Kevin Lien

Posted on

D3 Histograms and Fixing the Bin Problem

d3.js is an extremely powerful charting library and exceptionally useful when it comes to representing data. But along with great power comes great responsibility...actually not responsibility but more like great problems. You can find samples of all kinds of d3 charts but it has been my experience that the examples that have been posted in most galleries use very specific sets of data which make the chart look great, but in the real world data isn't always nicely formatted. One such problem that I've seen come up again and again is using histogram charts.

Histograms are a great way to summarize distribution data in a really simple chart. d3 has built in functionality that works pretty well for histograms, but a lot of time pretty well doesn't cut it. When you look at a sample d3 histogram generally the data set is nicely configured so everything fits neatly in exact bins and just like magic the histogram is drawn. But what happens when you have data that you want charted in 10 bins but your data ranges from zero to some random number like 10.47? d3 tries to force the chart to conform to the data and it does an OK job but sometimes it just looks flat out wrong.

Take this example. There are 4 students who are being dropped into various bins based on number of minutes they have studied. The first bin represents 3 students who have studied zero minutes and the last bin represents 1 student who has studied 24.6 minutes.

That last sliver of a line is technically correct. The bin the student was placed in falls in the 24 - 25 bin but the chart doesn't show a full bar width like expected. It only represents a width of .4 of a bin, but every other bar on the chart represents a full value of 1 bin. Definitely not the ideal outcome. When you use d3's automatic bin() feature, often this is the result. Here is d3 code that can be used to automatically bin data for charting:

``````// The Number of Bins that should be registered
const numberOfBins = 25;

// Use d3 to generate the bin array of all values automatically
const histogram = d3
.bin()
.domain(x.domain())
.value(d => d.value)
.thresholds(numberOfBins);

// Save the Array of Bins to a constant
const bins = histogram(values);
``````

Everything is technically working and it's charting, but that last bin is a problem. That problem appears in questions over and over on StackOverflow. Somehow that last bin needs to be tweaked to be the correct width. My thinking was to go ahead and get the width of the first bin in the array of bin values (the x0 and x1 drawing coordinates) and simply just extend the value of the x1 coordinate of the last bin to be the correct width.

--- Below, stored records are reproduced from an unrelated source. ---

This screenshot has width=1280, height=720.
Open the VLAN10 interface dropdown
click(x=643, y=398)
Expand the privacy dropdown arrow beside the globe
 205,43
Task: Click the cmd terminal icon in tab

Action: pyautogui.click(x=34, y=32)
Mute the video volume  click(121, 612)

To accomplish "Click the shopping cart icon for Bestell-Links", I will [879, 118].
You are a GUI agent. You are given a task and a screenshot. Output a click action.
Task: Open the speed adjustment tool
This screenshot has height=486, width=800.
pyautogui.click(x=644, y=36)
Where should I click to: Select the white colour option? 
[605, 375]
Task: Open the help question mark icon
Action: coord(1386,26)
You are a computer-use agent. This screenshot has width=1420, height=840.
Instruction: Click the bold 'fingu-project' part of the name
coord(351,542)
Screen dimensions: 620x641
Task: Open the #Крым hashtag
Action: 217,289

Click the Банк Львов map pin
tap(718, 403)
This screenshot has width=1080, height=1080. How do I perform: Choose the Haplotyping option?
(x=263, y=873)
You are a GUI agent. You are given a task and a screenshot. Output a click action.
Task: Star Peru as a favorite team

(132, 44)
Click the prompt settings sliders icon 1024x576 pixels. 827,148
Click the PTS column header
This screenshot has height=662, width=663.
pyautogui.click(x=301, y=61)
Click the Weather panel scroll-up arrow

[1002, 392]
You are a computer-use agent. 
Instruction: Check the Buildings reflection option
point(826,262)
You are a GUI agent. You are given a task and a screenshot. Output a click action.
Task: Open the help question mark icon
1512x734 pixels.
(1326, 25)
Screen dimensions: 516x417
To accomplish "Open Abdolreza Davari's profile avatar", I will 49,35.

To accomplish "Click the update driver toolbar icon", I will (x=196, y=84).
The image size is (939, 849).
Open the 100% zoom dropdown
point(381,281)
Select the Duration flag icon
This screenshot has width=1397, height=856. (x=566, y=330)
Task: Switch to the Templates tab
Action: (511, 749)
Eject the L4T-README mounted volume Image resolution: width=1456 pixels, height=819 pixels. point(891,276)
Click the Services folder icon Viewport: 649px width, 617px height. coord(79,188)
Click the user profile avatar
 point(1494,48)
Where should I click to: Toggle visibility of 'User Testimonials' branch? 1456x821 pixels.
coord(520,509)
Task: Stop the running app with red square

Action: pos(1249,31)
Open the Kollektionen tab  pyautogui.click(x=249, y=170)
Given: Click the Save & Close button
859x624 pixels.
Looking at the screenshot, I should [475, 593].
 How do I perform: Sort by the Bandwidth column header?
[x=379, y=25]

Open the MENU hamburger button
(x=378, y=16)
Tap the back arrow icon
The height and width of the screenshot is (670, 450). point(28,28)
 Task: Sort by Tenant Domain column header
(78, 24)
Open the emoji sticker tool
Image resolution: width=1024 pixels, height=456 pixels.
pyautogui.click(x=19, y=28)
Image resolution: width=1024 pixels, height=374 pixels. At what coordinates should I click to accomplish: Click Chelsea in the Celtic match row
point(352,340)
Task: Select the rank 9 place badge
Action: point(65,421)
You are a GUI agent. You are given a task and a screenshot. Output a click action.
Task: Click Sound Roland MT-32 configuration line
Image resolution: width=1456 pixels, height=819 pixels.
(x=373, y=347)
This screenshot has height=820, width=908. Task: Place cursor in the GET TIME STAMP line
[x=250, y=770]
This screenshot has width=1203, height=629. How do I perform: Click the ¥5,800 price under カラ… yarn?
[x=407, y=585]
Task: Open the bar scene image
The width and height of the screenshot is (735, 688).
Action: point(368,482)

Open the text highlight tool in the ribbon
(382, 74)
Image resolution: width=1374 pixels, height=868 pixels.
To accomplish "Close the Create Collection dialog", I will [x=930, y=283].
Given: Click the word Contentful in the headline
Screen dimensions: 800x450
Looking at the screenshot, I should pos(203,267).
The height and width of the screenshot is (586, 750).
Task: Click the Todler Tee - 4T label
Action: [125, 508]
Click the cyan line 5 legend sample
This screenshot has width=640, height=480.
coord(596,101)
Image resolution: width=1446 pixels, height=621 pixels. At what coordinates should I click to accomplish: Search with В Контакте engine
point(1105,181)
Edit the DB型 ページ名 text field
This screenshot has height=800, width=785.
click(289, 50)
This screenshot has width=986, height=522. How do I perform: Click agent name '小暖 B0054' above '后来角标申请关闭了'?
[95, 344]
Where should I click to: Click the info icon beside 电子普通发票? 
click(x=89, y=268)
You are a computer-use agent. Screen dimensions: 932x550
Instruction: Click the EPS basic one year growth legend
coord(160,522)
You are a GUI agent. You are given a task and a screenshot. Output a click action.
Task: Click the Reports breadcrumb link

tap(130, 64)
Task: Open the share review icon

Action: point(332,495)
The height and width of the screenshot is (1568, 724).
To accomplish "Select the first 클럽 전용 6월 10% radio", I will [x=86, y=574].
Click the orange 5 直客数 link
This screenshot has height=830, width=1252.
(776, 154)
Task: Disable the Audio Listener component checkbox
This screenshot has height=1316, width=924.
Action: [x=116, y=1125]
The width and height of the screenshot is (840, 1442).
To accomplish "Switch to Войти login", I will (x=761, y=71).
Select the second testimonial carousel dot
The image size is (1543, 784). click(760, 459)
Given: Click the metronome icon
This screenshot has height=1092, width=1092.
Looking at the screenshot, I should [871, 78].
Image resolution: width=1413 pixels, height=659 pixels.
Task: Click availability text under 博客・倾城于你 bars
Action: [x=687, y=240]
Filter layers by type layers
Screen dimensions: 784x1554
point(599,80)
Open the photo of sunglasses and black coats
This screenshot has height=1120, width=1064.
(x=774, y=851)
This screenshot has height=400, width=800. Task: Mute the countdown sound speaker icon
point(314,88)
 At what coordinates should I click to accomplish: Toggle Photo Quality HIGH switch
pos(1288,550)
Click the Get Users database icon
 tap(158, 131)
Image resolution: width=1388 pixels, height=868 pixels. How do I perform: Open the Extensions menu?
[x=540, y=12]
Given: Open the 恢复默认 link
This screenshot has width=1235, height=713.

Seems logical as the axis are automatically generated so it should render an axis of the correct length accordingly. A simple fix the the array and the width is correct:

``````// Save the Array of Bins to a constant
const bins = histogram(values);

//Last Bin value fixed
bins[bins.length - 1].x1 = bins[bins.length - 1].x0 + bins[0].x1;
``````

The bin width issue is fixed, but now there's a new problem! The xAxis range and domain have to already be declared so the d3.bin() knows how much space the cart will take up, then calculate the bin the values accordingly. Adding the extra width to the last bin pushes the bars off the chart. To fix that, the xAxis would need to be updated, but then that would affect the bin sizes and you're back to square one. Frustratingly the d3 bin() function only works when the data sets are nicely formatted and from my experience that's usually unrealistic.

When doing a deep dive into what the d3 bin() function does, I realized that instead of letting d3 create the bin sizes, you can force it to use your own bin widths by passing it custom array of values as the thresholds item instead of a single number value.

The custom array of values is created by mapping the full length of the xAxis (xAxis.scale().domain()[1]) divided by the number of bins (numberOfBin) to get the individual bin width then multiplying it by the current index (* i). That array gets passed to the thresholds() function.

``````// Set the number of bins
const numberOfBins = 25;

const thresholdArr = [...Array(numberOfBins)].map(
(item, i) => (xAxis.scale().domain()[1] / numberOfBins) * i
);

// Generate the final bins array
const histogram = d3
.bin()
.domain(x.domain())
.value(d => d.value)
.thresholds(thresholdArr);

// Save the bins to a constant
const bins = histogram(values);

``````

That's the expected look! Generating the threshold outside of d3 and then feeding it the array values manually does the trick. Until d3 updates it's bin functionality, this is a simple way to get around that last bin issue. Hopefully it will help other people who will inevitably run into the same issue that I had.